Mar 1, 2015, 8:45:23 AM3/1/15

to th...@googlegroups.com, sv...@nierlein.de

Hi again
No problem, I'm trying it on our Lab server. I'm very interested in this fonctionnality as we plan to have more and more backends, some of them with a lot of hosts/services.
So I will do any test I can do to help debugging.

I suspected a memory shortage.
I have 9 backends plus the local Naemon. But only 2 shadownaemon start.
The memory use of one shadownaemon is around 60MB. It remains around 600MB free for the 7 remaining backend, that is 420MB. Am I wrong ?

I just cleanup the shadow_naemon_dir from all backend ID dirs and restarted.
All of them are properly created.

The 2 working ones have a shadowdaemon.log like that :
[1425215585] livestatus: Naemon Livestatus 1.0.0-naemon Socket: '/var/cache/naemon//adc60/live'
[1425215585] livestatus: Finished initialization.
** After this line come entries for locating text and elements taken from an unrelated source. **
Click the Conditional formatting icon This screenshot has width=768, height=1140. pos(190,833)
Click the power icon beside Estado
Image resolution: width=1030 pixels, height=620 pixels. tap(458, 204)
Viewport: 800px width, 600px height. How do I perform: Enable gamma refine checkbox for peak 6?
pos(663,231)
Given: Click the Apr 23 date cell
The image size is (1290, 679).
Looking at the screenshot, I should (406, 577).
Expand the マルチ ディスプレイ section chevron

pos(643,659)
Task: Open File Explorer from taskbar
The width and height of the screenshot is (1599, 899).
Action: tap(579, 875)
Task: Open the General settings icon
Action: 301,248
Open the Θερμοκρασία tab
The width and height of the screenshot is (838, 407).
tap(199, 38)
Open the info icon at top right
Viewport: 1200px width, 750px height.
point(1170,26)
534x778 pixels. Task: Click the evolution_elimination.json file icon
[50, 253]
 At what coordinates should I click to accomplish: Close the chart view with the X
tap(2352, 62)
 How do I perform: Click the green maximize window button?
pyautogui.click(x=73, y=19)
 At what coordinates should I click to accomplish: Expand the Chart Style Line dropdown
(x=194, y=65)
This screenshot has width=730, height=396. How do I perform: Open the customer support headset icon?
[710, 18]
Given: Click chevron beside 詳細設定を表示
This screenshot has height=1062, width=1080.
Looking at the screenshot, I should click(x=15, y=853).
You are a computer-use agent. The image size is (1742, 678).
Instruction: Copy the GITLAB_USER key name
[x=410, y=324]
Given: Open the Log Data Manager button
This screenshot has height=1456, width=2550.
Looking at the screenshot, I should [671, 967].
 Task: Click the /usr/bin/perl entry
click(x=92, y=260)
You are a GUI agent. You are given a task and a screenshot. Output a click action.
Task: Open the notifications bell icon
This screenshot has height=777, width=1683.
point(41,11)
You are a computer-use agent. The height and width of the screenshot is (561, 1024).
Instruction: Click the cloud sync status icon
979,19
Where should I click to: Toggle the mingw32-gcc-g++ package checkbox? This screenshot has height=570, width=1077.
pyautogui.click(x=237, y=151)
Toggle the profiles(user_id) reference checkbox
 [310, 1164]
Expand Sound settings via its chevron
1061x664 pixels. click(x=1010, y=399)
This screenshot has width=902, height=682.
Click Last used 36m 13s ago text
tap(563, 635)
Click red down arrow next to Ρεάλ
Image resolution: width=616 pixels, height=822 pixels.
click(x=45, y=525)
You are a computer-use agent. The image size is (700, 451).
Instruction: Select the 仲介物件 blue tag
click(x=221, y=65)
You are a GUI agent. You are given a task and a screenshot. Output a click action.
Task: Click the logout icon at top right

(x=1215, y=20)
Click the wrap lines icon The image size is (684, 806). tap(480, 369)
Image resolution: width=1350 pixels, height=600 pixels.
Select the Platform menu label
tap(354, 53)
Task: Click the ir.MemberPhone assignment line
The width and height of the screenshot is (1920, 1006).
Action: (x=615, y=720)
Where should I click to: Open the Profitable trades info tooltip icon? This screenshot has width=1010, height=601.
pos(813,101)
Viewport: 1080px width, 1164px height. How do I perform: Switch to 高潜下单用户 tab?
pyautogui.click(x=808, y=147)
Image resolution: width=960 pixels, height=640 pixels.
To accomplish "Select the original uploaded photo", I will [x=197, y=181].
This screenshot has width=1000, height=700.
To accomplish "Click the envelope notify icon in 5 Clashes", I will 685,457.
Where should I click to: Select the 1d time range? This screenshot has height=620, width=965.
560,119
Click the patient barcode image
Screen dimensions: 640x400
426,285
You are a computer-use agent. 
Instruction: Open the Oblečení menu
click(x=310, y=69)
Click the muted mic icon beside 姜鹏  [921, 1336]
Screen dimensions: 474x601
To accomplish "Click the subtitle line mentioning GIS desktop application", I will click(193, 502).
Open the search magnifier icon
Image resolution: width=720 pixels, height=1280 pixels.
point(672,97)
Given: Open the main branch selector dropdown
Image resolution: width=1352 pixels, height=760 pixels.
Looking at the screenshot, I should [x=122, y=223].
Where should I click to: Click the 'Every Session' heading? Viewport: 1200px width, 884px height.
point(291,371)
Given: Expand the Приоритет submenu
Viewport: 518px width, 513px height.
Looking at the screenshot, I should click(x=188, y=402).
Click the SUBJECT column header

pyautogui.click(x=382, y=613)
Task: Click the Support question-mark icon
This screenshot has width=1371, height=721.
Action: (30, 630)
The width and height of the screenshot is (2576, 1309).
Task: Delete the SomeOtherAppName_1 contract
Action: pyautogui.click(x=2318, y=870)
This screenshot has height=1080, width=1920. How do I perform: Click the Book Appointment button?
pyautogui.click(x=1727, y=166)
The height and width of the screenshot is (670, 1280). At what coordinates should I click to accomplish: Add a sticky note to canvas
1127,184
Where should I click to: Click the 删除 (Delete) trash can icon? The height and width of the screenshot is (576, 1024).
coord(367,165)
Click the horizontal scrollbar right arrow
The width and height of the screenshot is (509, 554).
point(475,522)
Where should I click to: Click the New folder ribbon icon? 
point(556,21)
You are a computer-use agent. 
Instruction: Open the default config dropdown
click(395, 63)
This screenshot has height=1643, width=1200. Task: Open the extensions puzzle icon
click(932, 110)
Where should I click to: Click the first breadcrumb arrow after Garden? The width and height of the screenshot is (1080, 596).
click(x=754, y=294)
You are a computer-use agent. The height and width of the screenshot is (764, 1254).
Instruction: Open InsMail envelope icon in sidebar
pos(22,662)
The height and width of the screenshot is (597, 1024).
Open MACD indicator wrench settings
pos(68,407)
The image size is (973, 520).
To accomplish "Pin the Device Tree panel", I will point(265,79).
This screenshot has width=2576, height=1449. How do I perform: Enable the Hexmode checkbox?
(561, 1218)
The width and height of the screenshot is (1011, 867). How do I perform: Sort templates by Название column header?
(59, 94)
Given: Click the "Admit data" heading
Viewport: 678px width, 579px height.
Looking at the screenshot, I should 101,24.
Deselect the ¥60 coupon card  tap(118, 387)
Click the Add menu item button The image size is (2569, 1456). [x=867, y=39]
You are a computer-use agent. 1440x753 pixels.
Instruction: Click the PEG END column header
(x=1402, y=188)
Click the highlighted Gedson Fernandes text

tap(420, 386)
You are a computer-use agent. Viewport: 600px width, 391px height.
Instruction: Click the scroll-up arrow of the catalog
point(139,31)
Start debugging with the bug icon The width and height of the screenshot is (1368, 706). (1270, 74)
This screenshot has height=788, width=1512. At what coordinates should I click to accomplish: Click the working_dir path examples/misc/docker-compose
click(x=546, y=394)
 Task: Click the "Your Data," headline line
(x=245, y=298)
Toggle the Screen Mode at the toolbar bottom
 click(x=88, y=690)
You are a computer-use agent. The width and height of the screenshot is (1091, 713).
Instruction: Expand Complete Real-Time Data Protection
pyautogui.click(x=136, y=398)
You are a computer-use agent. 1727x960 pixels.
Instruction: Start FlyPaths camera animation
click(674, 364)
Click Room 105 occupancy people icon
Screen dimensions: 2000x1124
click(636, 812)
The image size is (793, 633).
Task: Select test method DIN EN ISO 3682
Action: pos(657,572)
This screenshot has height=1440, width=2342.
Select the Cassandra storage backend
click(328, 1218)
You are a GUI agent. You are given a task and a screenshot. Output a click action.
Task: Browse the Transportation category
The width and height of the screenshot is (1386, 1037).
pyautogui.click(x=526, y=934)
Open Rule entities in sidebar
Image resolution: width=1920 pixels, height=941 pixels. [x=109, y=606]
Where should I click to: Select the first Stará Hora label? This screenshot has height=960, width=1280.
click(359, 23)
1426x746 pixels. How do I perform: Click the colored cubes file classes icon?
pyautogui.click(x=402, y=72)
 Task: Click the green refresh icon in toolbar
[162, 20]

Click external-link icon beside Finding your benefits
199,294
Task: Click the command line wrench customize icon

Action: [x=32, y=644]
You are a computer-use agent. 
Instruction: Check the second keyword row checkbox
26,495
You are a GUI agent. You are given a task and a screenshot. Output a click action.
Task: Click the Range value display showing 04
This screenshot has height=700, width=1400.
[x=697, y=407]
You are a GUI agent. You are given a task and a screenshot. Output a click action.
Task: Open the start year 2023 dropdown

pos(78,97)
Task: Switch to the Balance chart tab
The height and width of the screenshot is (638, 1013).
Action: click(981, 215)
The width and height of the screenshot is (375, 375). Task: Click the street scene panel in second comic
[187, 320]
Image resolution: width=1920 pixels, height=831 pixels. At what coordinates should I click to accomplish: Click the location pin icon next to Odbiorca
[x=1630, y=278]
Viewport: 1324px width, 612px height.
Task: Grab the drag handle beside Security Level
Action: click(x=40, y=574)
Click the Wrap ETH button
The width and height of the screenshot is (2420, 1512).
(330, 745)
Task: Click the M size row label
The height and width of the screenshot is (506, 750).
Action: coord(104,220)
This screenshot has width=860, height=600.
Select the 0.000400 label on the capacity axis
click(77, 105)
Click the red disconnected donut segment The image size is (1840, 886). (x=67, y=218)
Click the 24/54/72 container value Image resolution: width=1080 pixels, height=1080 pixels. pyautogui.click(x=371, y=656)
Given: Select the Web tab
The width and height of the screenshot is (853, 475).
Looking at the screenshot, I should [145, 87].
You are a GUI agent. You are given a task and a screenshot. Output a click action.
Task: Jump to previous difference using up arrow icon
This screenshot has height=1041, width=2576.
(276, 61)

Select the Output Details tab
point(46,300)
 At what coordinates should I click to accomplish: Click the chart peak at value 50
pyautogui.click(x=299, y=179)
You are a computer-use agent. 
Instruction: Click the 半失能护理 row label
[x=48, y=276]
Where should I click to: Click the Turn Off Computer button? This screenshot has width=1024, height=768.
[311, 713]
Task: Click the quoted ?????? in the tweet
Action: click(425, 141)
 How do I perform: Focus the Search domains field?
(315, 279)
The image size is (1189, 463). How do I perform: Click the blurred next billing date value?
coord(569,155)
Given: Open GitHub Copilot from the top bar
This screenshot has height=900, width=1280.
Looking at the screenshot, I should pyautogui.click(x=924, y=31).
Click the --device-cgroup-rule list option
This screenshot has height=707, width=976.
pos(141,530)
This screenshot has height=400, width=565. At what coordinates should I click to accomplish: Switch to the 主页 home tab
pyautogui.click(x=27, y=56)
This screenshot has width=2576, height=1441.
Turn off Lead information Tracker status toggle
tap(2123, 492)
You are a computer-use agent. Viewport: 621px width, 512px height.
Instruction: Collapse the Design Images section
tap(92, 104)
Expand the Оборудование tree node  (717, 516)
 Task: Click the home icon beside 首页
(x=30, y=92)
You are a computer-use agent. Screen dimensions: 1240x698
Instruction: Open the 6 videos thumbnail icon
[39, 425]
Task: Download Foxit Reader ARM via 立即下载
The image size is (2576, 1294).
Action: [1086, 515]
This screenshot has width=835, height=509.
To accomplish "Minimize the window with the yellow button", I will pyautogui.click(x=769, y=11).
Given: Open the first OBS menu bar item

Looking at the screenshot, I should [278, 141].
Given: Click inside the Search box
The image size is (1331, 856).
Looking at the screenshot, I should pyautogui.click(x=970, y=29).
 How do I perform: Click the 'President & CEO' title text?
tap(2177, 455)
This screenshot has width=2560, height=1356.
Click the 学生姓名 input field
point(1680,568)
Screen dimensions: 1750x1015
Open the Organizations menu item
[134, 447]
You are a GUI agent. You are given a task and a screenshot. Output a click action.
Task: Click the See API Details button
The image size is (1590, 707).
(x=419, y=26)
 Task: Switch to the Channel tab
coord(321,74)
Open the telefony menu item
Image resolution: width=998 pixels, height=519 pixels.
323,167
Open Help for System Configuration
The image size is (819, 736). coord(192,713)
Further log messages go to /var/cache/naemon/adc60/tmp/livestatus.log
[1425215585] Event broker module '/usr/lib/naemon/naemon-livestatus/livestatus.so' initialized successfully.
[1425215586] TIMEPERIOD TRANSITION: 24x7;-1;0
[1425215586] started caching 91.151.62.65:822 to /var/cache/naemon//adc60/live

The non working ones have a shadowdaemon.log like that :
[1425215585] query failed: 400
query:
---
GET services
---
[1425215585] Error: Could not find a service matching host name 'ADE_01UTA02' and description 'WAN' (config file '/var/cache/naemon/1c326/tmp/objects.cfg', starting on line 473)
[1425215585] Error: Could not expand members specified in servicegroup 'ADE_WAN' (config file '/var/cache/naemon/1c326/tmp/objects.cfg', starting at line 473)
[1425215591] query failed: 400
query:
---

even if the configuration files in /var/cache/naemon/tmp seem to be OK.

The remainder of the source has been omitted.